A tax-qualified policy must be guaranteed renewable, meaning the insurer cannot unilaterally cancel the coverage. The policy is prohibited from offering a cash surrender value, distinguishing it from hybrid life insurance products with LTC riders. The most crucial qualification involves the specific benefit triggers.
Benefits must be triggered by a certification from a licensed health care practitioner that the insured is a “chronically ill individual.” This requires the insured to be unable to perform at least two out of six Activities of Daily Living (ADLs) for a period expected to last at least 90 days. The six standard ADLs are bathing, continence, dressing, eating, toileting, and transferring.
Alternatively, the policy must cover a severe cognitive impairment which requires substantial supervision. Only premiums paid toward policies that meet these federally defined standards are eligible for tax-free HSA withdrawal.
The amount of the LTC premium that can be paid from an HSA tax-free is strictly limited by the insured individual’s age at the end of the tax year. The IRS adjusts these annual limits for inflation, and the figures are tied to the same limits used for itemized medical deductions. These limits apply to the premium paid for the HSA owner, their spouse, and any dependent who is covered by a qualified policy.

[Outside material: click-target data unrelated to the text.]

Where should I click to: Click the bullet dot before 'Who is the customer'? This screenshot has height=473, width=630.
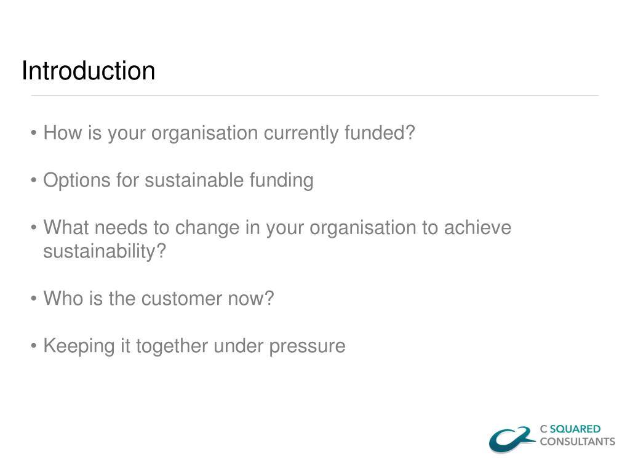34,299
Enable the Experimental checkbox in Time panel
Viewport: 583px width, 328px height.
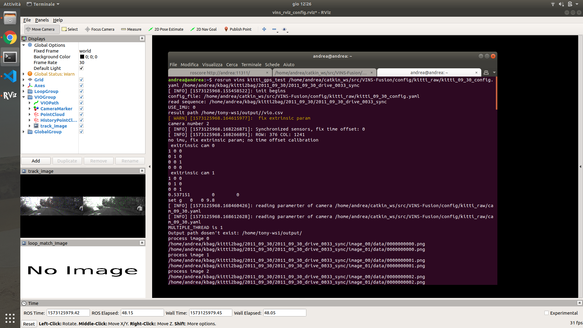(546, 313)
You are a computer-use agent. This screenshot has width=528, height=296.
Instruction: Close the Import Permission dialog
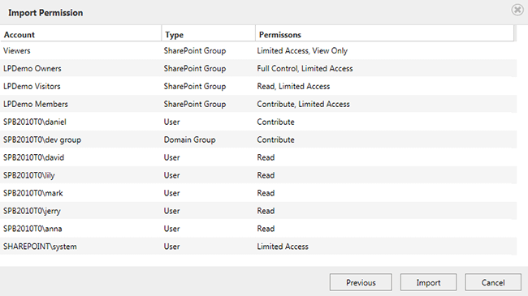(x=517, y=10)
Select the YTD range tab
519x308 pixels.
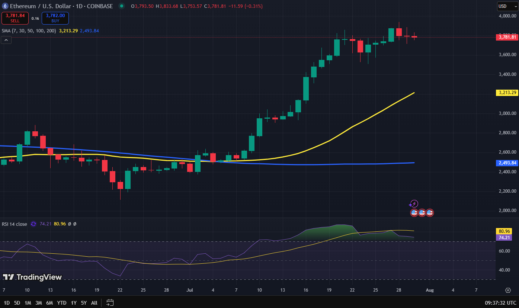pyautogui.click(x=62, y=303)
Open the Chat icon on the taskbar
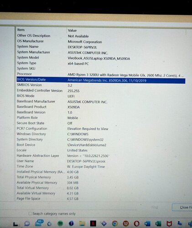 pyautogui.click(x=27, y=223)
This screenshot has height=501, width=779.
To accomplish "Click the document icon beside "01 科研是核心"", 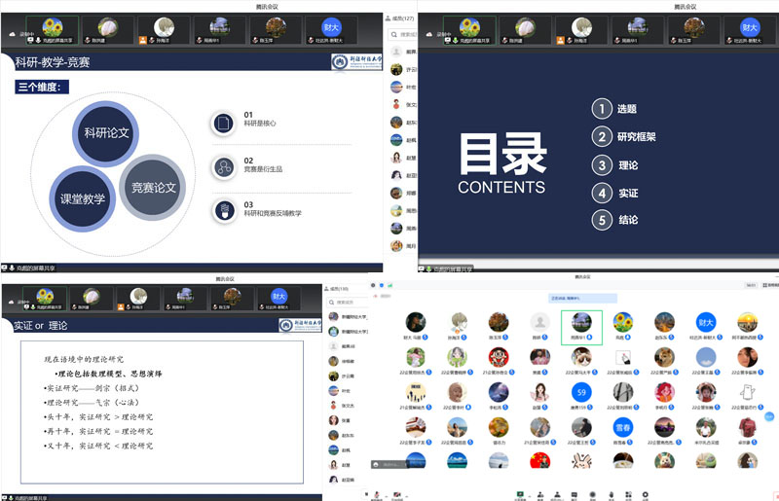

For the 2025 tax year, the maximum eligible premium amounts are broken into five age categories:
These dollar amounts represent the ceiling for what the IRS considers a qualified medical expense for premium payments. For example, if a 55-year-old individual pays an annual premium of $4,500, only $1,800 can be withdrawn from the HSA tax-free. The remaining $2,700 must be paid with post-tax dollars or claimed as an itemized deduction if certain thresholds are met.
The mechanics of paying the premium are straightforward, but the documentation requirements are not. The HSA account holder typically pays the premium directly to the insurance carrier. The account holder then reimburses themselves from the HSA for the qualified portion of the premium.
This reimbursement must be limited to the age-based dollar limit for the tax year. Accurate record-keeping is crucial. You must retain copies of the premium statement, a document certifying the policy is tax-qualified, and proof of the insured’s age.
The withdrawal from the HSA must be formally reported to the IRS when filing your federal income tax return. This reporting is done on IRS Form 8889, Health Savings Accounts. The qualified LTC premium distribution amount is entered in Part II of Form 8889 as a qualified medical expense.
Failing to file Form 8889 or withdrawing an amount greater than the age-based limit carries severe consequences. Any excess withdrawal is included in your gross income and is subject to a 20% penalty tax if you are under age 65.
Using HSA funds for the qualified portion of the LTC premium prevents that same amount from being claimed as an itemized medical deduction. This is known as the “double-dip” prohibition, meaning the same expense cannot provide two separate federal tax benefits. Taxpayers must choose the most advantageous route for the eligible portion of the premium.
The strategic decision is whether to use the HSA’s tax-free withdrawal or to include the premium in itemized medical expenses on Schedule A. Itemizing is only beneficial if total qualified expenses exceed the Adjusted Gross Income (AGI) floor. The AGI threshold for medical deductions is currently 7.5% of AGI.
If the annual premium exceeds the age-based limit, a dual strategy may be employed. The amount up to the age-based limit can be paid with tax-free HSA funds. The remaining, non-qualified portion of the premium may then be added to other itemized medical expenses on Schedule A.
For example, if the age limit is $1,800 and the premium is $4,000, the taxpayer uses HSA funds for $1,800. The remaining $2,200 is added to the pool of medical expenses to determine if the AGI threshold is met.